[EXERCISE AIM]: Lines with the word "input" are the answer; copy each of them from the data below.

[RECORDS]:
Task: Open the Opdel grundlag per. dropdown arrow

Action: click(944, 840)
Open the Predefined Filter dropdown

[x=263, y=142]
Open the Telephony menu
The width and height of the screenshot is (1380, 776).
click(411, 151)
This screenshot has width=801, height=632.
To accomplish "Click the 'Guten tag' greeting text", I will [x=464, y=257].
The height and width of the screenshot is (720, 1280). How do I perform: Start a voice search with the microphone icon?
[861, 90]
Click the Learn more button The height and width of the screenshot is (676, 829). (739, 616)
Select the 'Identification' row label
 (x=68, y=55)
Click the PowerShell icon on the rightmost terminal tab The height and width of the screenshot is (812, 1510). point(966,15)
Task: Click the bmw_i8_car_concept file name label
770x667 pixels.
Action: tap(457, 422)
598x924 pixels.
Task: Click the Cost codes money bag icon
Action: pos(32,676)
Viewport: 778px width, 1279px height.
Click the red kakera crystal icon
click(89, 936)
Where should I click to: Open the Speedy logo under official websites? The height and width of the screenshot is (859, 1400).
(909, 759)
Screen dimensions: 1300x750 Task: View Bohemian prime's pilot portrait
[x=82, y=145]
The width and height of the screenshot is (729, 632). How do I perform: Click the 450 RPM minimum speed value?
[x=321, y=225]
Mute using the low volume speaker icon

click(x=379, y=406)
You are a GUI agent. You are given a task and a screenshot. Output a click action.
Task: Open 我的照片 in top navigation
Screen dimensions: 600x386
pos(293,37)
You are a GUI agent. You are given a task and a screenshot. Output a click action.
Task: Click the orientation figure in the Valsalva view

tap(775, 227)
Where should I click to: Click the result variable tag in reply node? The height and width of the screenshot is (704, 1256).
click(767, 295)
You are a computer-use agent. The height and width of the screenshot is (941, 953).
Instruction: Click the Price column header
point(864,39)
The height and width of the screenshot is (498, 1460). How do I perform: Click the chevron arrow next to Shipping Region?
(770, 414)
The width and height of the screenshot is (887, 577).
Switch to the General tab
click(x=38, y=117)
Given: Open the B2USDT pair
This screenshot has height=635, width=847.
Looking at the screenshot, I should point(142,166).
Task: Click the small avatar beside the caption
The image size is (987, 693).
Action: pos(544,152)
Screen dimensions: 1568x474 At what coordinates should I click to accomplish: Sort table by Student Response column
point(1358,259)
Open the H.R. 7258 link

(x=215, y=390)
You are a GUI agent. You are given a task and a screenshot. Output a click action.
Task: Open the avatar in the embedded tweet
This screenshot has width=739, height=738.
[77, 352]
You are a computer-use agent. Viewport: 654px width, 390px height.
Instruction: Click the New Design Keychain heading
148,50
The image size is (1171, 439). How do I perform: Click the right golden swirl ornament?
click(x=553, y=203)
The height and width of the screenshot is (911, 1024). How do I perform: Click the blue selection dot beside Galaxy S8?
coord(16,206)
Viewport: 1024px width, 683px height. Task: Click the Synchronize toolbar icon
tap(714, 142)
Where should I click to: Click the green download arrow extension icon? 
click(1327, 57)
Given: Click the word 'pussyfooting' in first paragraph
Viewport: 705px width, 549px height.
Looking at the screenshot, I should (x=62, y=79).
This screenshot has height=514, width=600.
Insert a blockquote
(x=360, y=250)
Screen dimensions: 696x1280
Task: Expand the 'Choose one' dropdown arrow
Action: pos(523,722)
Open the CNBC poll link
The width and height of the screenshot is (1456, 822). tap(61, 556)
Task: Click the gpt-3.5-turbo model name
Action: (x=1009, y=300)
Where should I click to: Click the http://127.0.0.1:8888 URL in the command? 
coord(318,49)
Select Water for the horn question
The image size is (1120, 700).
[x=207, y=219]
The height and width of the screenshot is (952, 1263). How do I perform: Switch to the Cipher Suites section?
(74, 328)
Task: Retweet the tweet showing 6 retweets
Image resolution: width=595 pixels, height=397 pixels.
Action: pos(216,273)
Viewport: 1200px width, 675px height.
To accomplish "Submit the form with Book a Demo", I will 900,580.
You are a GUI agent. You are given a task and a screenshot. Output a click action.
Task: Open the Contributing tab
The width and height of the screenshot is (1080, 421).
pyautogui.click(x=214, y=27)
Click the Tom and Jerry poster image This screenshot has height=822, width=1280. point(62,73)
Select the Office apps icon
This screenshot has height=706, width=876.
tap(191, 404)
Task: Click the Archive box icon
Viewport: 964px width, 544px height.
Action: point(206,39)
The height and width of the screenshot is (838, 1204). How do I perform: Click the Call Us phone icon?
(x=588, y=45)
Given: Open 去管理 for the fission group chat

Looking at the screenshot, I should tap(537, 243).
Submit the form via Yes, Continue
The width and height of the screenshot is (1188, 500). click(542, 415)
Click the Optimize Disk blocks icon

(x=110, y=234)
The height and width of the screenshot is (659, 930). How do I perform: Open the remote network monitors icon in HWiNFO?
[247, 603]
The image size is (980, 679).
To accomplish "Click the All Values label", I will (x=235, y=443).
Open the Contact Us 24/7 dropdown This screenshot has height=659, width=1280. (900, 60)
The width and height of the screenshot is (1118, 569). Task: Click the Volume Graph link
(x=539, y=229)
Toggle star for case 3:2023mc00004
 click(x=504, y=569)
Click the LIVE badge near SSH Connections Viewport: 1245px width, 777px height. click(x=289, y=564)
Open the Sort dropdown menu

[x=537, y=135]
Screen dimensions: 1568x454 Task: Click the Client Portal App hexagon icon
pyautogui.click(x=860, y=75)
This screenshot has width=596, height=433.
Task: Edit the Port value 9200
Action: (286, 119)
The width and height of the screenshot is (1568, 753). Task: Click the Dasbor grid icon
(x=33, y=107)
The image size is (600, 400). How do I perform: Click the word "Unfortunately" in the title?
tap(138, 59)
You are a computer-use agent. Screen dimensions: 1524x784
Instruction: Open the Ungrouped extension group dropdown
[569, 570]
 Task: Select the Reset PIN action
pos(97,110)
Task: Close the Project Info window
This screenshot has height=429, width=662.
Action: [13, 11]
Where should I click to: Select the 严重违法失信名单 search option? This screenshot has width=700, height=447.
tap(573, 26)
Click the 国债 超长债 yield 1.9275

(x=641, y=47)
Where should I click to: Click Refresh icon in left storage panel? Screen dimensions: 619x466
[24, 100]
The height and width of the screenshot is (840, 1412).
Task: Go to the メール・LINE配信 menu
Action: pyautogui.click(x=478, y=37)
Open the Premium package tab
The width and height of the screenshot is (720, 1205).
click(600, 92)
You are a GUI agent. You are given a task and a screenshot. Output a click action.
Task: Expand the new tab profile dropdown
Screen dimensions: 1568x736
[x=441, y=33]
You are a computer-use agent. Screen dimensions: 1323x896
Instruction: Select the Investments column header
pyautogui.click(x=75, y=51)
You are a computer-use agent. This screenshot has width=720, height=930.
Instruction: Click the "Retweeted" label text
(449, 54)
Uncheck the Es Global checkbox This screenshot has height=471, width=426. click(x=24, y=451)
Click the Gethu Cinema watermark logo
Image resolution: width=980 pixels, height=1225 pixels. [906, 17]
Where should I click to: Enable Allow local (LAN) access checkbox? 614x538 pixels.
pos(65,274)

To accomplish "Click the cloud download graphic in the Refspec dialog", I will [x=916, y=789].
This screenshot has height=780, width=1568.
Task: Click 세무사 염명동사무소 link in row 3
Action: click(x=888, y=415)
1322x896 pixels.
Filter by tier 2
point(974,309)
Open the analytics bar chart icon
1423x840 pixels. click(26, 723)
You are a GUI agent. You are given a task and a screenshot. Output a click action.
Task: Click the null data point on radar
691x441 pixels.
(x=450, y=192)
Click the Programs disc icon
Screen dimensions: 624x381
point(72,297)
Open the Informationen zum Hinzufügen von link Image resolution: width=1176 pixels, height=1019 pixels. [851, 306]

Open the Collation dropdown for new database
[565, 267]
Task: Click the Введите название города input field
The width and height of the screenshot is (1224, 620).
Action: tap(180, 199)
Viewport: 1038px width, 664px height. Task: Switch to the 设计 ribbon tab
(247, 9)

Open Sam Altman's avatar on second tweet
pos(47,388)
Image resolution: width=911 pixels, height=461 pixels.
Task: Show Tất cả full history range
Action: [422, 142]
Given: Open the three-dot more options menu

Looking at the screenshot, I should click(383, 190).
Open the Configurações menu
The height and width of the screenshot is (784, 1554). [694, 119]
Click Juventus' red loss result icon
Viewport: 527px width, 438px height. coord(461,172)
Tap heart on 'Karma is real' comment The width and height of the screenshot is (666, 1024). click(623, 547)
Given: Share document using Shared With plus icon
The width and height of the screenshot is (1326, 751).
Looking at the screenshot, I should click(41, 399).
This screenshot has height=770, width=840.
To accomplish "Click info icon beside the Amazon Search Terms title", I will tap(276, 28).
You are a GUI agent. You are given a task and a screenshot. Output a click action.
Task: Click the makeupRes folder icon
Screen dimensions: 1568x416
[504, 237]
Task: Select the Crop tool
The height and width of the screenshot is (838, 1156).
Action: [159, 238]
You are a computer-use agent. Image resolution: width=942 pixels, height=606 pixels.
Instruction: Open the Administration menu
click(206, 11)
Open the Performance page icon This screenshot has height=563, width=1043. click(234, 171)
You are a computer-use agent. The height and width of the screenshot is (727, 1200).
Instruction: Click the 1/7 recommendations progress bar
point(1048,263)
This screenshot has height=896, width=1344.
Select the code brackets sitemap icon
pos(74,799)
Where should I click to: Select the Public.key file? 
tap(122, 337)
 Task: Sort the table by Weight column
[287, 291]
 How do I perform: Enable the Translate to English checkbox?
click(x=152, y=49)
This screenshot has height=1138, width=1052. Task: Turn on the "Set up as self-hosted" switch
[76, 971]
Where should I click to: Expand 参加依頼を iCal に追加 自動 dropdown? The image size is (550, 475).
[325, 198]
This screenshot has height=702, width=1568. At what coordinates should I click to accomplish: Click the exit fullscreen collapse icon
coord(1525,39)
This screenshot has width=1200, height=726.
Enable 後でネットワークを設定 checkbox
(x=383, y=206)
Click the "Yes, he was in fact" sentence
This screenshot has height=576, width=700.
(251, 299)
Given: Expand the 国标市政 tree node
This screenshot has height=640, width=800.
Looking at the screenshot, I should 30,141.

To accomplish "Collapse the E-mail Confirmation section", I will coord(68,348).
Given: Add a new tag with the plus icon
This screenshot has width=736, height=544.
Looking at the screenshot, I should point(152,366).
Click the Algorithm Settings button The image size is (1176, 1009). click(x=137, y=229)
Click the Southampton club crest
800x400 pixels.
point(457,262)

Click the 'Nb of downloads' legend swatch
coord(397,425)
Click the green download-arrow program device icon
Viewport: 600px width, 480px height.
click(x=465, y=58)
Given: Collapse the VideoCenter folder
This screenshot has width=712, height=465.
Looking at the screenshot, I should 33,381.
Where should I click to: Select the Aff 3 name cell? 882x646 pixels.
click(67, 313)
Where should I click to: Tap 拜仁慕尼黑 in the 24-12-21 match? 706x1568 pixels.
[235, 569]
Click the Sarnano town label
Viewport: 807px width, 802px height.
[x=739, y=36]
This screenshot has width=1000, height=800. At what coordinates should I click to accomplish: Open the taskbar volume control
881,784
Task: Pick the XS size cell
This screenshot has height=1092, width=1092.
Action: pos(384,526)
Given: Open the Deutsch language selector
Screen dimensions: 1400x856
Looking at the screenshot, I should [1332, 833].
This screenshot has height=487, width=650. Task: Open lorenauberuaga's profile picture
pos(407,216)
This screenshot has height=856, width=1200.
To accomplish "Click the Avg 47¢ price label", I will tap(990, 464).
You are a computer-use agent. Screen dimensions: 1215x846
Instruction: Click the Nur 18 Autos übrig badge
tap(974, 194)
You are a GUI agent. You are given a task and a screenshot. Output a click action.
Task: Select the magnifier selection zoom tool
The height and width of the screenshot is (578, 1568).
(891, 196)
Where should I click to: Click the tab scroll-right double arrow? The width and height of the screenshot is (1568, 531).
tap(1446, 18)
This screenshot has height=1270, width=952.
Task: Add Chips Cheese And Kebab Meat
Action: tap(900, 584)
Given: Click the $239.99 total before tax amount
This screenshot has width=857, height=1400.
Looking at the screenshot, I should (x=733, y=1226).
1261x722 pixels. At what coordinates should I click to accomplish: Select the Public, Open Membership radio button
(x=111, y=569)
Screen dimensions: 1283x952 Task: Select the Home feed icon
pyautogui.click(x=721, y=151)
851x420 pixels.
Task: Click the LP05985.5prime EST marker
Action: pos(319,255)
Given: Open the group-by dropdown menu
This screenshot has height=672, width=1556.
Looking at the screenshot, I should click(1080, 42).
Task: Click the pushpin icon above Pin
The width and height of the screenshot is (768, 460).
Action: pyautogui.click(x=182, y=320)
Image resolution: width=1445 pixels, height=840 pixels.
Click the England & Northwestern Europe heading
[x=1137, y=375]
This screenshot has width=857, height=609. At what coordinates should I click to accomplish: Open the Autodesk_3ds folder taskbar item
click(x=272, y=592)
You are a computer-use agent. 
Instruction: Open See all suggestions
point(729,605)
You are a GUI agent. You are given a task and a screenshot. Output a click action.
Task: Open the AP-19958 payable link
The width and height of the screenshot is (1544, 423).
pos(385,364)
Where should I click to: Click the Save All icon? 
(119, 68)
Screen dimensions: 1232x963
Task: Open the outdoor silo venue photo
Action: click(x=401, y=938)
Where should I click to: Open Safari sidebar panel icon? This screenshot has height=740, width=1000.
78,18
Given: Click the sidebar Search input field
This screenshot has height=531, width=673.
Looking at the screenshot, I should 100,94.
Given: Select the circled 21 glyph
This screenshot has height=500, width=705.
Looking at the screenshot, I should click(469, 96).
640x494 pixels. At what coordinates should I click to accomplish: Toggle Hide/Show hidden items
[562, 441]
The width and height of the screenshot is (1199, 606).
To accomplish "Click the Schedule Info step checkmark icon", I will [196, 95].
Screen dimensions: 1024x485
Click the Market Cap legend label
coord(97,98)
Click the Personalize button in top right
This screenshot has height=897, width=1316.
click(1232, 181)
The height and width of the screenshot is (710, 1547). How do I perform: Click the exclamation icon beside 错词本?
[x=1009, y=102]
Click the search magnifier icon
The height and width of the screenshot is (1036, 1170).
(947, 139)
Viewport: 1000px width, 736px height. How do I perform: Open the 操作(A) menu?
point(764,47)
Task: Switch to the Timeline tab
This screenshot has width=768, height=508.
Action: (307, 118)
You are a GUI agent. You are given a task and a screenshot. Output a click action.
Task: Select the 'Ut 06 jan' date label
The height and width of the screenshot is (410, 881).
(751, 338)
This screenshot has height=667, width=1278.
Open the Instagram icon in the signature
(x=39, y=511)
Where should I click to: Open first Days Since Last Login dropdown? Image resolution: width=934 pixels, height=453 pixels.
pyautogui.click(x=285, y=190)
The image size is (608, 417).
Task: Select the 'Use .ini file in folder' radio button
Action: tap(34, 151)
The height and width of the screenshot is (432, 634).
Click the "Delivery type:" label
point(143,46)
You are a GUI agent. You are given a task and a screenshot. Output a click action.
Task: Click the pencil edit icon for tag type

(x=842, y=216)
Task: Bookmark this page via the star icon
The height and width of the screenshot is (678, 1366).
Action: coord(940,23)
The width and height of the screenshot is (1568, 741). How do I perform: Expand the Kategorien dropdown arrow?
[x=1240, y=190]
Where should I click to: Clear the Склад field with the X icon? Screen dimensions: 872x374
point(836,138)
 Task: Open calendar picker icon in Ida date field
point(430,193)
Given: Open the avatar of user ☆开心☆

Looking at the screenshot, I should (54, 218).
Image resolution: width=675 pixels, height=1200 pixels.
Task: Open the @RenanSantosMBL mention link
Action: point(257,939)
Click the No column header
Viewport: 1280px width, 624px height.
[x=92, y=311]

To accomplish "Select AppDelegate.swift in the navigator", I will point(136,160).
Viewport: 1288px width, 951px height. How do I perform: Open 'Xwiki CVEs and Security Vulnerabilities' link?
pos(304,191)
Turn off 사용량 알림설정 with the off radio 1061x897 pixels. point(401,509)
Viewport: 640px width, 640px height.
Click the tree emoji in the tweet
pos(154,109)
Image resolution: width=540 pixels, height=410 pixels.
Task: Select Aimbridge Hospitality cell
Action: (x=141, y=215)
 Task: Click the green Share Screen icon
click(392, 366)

[ANSWER TO THE EXERCISE]:
Task: Click the Введите название города input field
Given: Click the sidebar Search input field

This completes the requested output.